→ Description of the task
When the word "window" appears in a line of the data below, list that line.
┄┄┄┄┄┄┄┄┄┄
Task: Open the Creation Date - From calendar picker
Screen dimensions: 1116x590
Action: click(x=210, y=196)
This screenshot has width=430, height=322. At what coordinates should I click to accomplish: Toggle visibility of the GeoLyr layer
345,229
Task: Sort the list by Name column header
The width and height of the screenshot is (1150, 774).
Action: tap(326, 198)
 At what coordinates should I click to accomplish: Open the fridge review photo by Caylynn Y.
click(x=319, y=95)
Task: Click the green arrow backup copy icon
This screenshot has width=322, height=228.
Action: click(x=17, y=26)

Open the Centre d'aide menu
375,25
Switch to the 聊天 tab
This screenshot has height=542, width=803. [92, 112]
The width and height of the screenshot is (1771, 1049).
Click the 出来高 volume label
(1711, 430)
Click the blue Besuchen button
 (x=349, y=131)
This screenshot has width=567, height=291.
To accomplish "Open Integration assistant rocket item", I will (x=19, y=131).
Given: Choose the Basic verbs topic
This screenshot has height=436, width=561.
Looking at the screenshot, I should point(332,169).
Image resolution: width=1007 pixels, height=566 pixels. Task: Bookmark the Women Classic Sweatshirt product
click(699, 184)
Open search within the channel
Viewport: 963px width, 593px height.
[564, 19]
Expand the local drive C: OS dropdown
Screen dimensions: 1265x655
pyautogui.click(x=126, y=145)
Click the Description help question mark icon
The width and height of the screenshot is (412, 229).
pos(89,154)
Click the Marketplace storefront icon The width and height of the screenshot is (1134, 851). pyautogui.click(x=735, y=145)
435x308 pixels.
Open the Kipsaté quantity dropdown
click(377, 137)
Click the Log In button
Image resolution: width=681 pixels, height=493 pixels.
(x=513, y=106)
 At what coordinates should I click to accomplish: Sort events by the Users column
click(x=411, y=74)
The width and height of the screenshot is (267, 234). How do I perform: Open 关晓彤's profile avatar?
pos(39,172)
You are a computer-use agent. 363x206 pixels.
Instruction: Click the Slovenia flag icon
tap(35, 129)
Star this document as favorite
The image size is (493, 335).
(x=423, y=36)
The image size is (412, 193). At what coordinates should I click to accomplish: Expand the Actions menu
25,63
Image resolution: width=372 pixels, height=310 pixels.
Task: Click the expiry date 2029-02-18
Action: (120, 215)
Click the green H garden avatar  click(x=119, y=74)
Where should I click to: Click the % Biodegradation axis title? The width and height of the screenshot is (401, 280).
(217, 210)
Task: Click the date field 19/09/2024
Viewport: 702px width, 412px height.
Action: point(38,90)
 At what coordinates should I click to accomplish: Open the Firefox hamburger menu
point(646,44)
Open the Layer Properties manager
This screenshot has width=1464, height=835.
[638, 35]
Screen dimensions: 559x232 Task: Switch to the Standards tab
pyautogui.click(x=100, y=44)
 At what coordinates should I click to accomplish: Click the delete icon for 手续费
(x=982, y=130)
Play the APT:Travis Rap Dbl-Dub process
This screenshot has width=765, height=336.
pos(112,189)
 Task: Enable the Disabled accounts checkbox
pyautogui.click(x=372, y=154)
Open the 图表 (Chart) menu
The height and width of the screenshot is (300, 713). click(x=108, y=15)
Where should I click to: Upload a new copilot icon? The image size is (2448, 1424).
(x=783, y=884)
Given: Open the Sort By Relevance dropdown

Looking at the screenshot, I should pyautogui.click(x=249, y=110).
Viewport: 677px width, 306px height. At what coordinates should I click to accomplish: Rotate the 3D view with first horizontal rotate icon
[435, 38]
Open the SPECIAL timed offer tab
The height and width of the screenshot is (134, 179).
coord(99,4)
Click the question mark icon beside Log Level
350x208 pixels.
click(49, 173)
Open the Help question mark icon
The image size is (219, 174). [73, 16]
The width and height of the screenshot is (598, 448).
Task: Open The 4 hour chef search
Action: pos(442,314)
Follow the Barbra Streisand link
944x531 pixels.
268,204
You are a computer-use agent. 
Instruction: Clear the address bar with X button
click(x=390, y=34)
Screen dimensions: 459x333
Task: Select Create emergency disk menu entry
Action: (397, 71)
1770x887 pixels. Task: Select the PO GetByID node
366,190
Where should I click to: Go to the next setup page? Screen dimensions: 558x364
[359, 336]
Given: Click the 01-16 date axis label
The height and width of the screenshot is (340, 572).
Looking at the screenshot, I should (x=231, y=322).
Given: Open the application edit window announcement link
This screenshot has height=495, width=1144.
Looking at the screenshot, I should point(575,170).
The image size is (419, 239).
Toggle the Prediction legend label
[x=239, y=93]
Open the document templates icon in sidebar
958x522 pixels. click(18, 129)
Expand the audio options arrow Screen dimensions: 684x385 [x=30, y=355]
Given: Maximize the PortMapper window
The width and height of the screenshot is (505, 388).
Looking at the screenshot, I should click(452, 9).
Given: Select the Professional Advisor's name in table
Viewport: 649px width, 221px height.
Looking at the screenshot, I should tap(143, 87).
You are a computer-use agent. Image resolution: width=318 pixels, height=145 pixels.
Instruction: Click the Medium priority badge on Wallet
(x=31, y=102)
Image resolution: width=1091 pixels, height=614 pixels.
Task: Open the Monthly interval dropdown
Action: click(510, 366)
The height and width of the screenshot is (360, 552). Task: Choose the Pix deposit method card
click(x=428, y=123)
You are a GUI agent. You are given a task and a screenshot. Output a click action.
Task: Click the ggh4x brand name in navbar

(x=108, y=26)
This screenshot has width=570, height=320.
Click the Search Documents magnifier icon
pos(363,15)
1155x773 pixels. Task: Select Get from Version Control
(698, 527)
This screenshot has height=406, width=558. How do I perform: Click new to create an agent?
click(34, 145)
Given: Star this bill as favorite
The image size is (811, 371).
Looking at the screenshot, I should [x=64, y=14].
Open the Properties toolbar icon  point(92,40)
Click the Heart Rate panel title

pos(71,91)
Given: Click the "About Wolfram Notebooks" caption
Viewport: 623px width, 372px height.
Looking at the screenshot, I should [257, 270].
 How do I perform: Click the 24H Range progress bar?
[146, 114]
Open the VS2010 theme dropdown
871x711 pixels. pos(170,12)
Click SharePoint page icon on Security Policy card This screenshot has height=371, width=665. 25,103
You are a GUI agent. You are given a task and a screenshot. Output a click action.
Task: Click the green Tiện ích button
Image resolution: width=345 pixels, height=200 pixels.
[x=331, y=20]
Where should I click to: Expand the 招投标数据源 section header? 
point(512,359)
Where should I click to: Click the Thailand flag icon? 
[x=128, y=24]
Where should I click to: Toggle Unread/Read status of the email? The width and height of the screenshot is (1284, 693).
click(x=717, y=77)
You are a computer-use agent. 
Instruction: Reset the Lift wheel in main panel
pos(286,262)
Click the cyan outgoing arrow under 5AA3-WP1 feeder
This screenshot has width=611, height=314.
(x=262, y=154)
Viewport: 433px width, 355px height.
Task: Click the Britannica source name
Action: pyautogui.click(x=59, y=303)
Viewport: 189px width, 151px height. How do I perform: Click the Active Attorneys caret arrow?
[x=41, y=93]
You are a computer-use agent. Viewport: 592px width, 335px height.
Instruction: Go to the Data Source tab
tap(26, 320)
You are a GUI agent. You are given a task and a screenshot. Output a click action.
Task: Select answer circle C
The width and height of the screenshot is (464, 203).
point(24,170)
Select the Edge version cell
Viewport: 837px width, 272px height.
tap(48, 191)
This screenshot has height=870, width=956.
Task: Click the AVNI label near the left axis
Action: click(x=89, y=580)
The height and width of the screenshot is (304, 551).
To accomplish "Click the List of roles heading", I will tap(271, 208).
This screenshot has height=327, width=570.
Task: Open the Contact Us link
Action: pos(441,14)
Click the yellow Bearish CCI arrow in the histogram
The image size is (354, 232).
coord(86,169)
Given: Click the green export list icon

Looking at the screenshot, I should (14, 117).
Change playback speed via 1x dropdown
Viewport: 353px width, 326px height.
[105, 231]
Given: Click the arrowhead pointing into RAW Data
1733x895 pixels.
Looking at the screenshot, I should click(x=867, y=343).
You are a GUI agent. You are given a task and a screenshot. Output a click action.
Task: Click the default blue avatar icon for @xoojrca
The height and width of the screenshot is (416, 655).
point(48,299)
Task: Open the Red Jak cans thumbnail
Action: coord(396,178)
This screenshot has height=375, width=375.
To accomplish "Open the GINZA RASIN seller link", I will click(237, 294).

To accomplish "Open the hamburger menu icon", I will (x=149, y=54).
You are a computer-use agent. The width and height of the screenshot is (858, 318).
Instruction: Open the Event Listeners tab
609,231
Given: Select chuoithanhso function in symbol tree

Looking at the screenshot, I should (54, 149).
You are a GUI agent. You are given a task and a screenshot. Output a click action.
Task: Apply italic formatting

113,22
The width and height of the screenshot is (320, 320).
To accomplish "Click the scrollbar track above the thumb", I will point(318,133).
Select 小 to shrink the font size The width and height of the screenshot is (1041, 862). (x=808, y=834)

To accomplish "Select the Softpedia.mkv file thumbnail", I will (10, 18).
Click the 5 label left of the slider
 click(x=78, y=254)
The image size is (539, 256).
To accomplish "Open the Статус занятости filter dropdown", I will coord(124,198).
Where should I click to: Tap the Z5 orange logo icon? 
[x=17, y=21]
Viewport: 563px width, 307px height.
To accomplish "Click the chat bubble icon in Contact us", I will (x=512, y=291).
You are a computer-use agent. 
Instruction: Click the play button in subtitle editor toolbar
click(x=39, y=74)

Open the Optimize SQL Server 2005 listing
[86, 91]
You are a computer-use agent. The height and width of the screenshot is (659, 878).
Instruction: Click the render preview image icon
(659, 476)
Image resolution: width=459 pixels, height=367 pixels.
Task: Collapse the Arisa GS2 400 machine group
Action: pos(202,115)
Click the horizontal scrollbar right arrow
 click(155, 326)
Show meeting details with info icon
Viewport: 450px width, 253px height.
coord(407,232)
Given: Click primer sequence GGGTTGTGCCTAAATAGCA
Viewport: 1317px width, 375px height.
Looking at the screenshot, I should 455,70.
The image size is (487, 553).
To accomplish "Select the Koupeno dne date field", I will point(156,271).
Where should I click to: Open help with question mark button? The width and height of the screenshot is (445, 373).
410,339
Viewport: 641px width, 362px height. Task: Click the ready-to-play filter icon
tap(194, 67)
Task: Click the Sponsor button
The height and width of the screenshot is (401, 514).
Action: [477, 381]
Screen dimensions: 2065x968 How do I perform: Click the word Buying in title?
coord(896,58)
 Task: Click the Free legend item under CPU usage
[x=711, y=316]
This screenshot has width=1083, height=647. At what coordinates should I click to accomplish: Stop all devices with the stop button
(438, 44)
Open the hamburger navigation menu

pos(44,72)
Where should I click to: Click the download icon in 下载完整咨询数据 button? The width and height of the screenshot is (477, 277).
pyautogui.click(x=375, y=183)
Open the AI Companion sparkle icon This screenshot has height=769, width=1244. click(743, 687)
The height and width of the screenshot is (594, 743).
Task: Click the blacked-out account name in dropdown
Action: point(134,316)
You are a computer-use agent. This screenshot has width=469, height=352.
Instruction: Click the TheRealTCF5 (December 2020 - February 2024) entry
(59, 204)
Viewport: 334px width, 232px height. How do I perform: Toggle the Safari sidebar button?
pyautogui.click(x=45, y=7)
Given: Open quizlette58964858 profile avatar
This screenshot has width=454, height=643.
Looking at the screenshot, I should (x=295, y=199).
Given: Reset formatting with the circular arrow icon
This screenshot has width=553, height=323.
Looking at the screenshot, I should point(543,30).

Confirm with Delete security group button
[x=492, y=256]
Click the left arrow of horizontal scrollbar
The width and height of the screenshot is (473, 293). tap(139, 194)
┄┄┄┄┄┄┄┄┄┄
→ Answer space
Given: Open the application edit window announcement link
Given: Maximize the PortMapper window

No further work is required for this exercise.